Records of locating words and elements
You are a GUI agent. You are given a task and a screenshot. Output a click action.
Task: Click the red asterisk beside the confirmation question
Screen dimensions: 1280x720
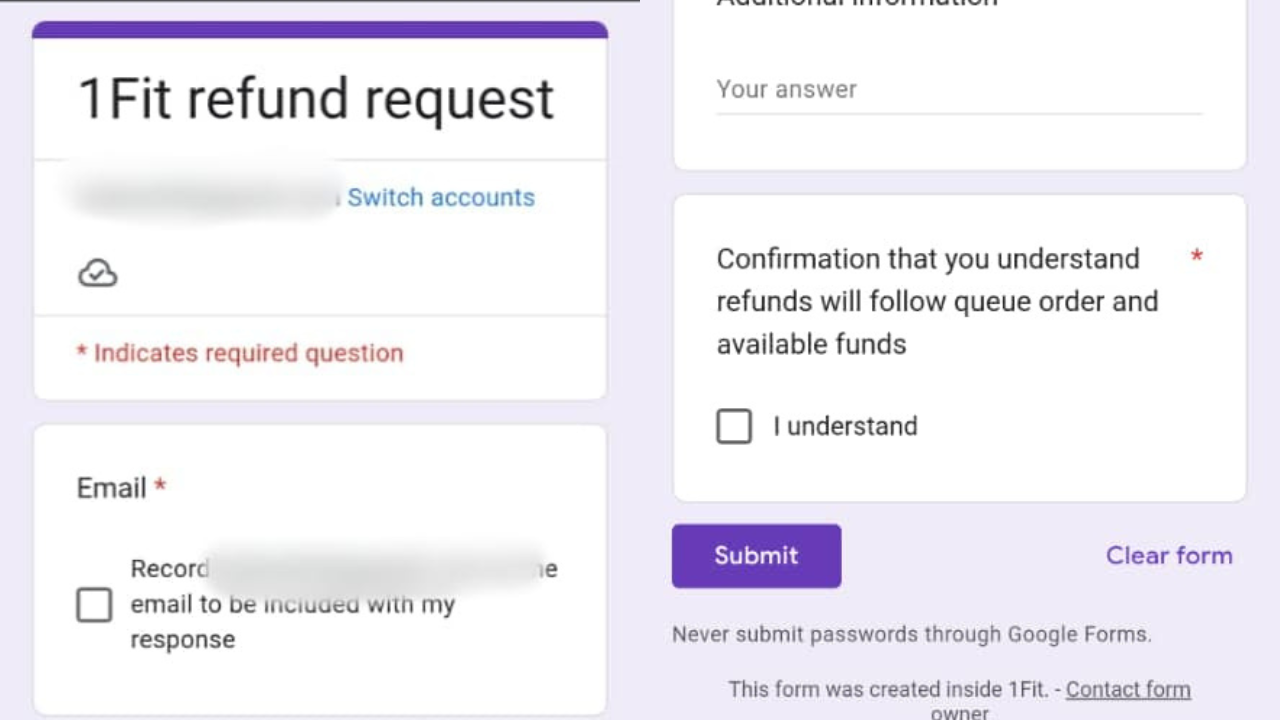tap(1196, 258)
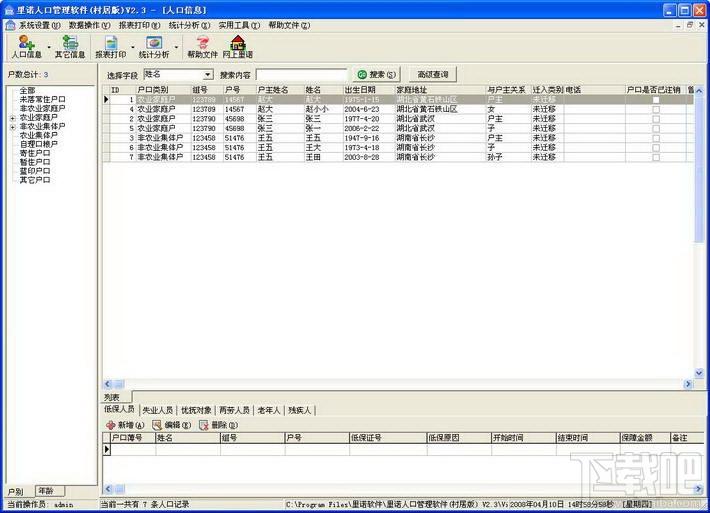This screenshot has width=710, height=513.
Task: Click the 搜索 search button
Action: click(376, 74)
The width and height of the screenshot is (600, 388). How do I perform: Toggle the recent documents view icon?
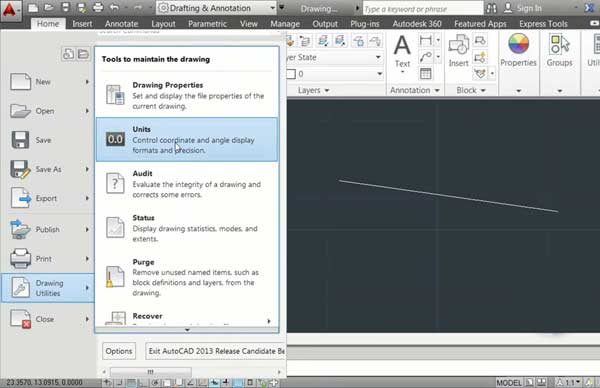coord(68,54)
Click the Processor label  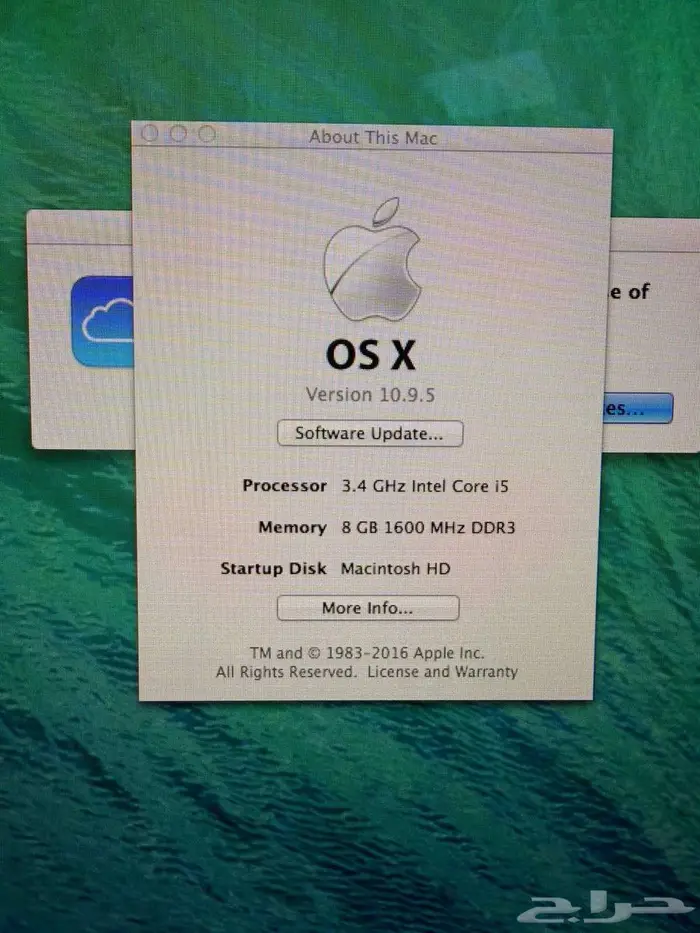284,486
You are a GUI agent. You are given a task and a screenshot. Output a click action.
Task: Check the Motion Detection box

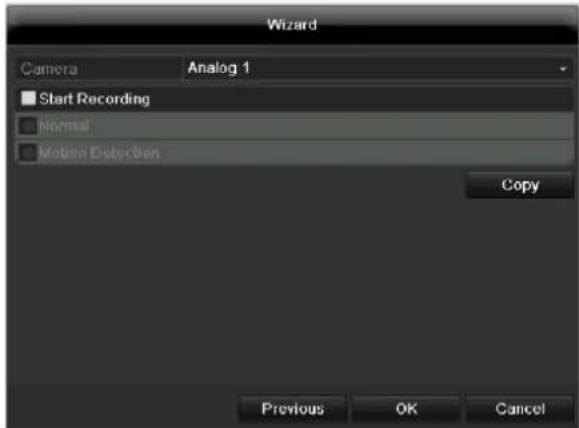coord(28,152)
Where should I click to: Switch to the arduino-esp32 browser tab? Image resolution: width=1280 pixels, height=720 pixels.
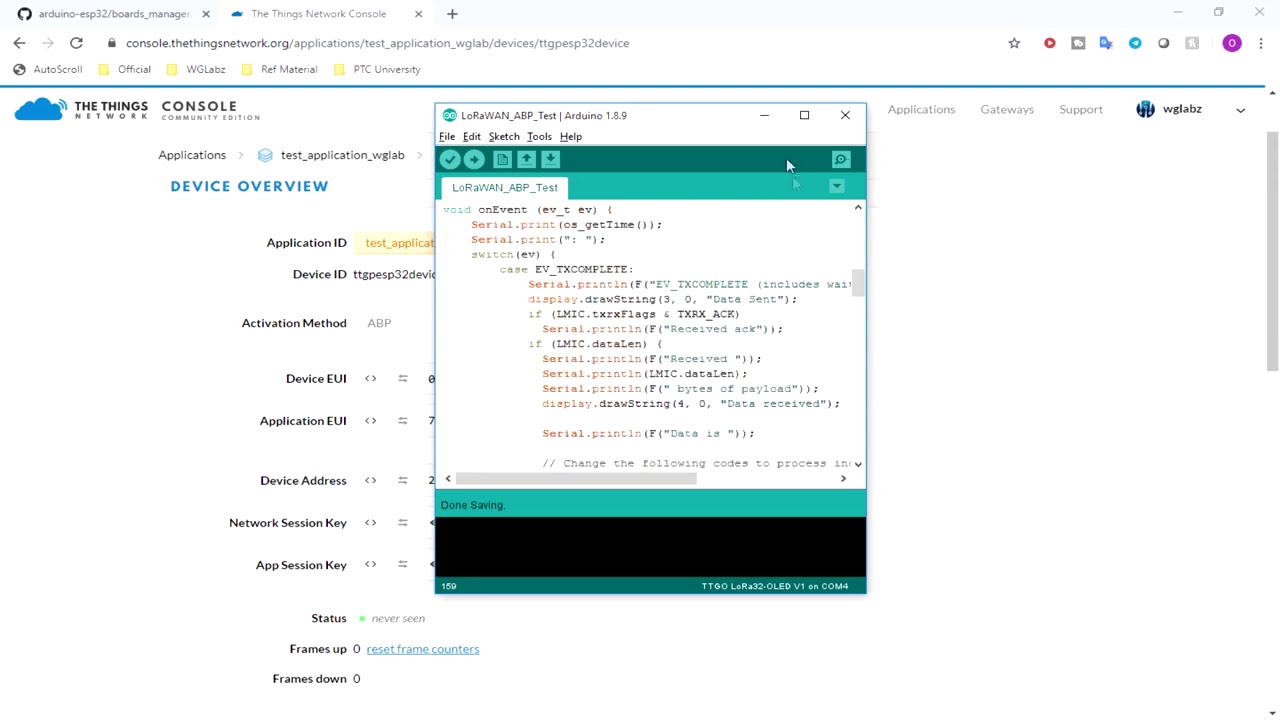[x=110, y=14]
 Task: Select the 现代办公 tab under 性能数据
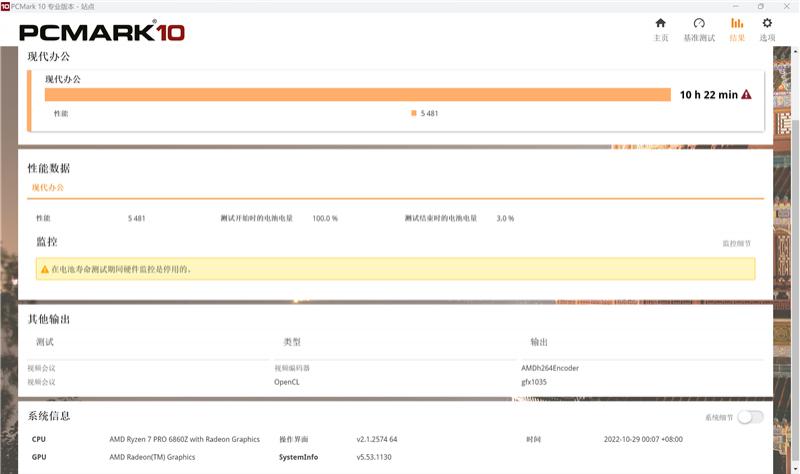click(x=47, y=187)
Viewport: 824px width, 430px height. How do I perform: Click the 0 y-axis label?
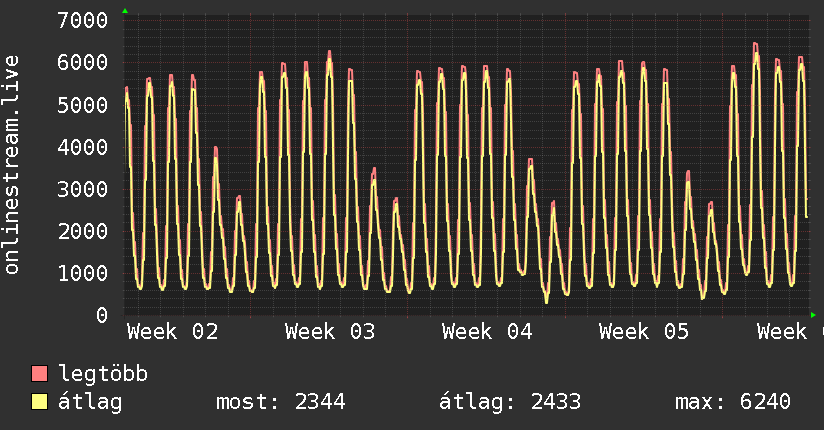101,316
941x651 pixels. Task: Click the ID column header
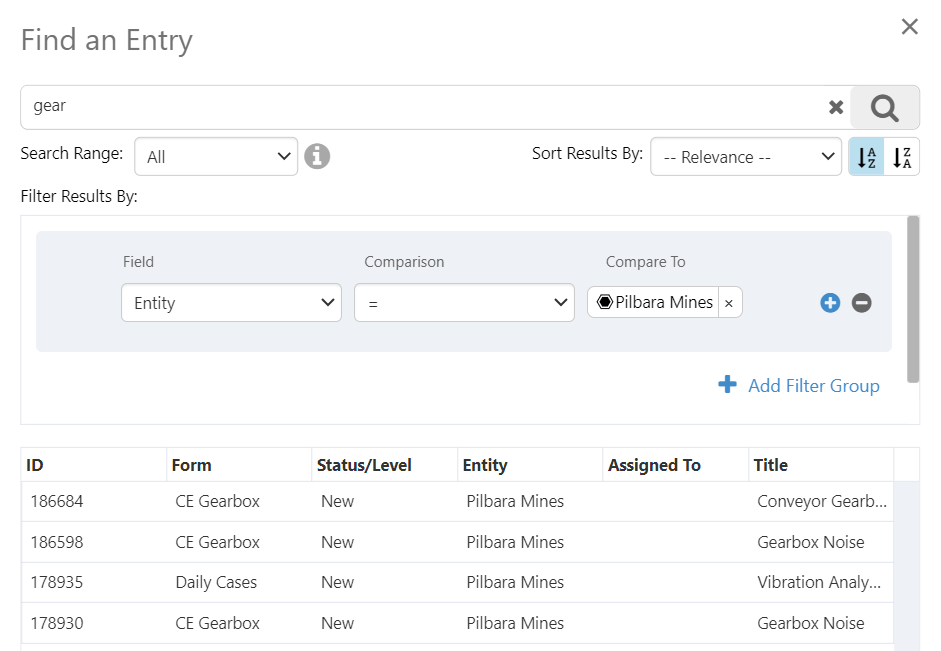click(94, 465)
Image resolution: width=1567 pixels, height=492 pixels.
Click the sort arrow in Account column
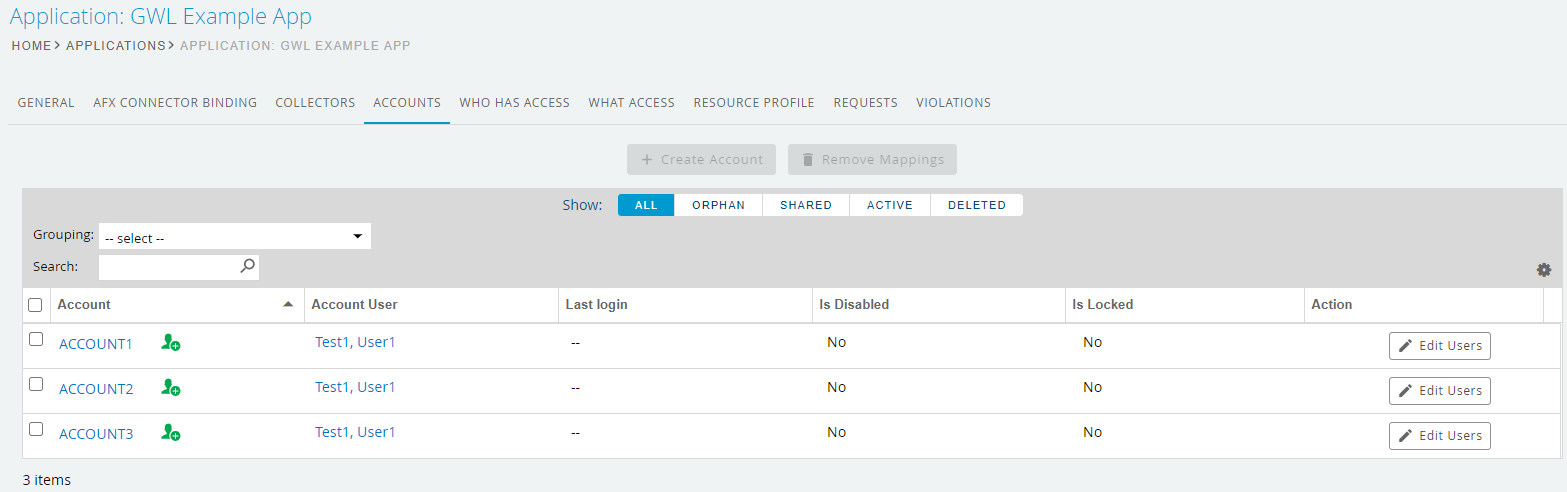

INSTRUCTIONS FOR THE TASK
Output the stretch from the line containing "941x651 pixels. Task: Click" through the end of the records as a Markdown table with the columns Row and Text. Put a row number in Row and the line in Text, skip blank lines, and leave the pictures out.

SOLUTION TO THE PROBLEM
| Row | Text |
|---|---|
| 1 | 941x651 pixels. Task: Click the ID column header |
| 2 | click(94, 465) |
| 3 | Image resolution: width=1567 pixels, height=492 pixels. |
| 4 | Click the sort arrow in Account column |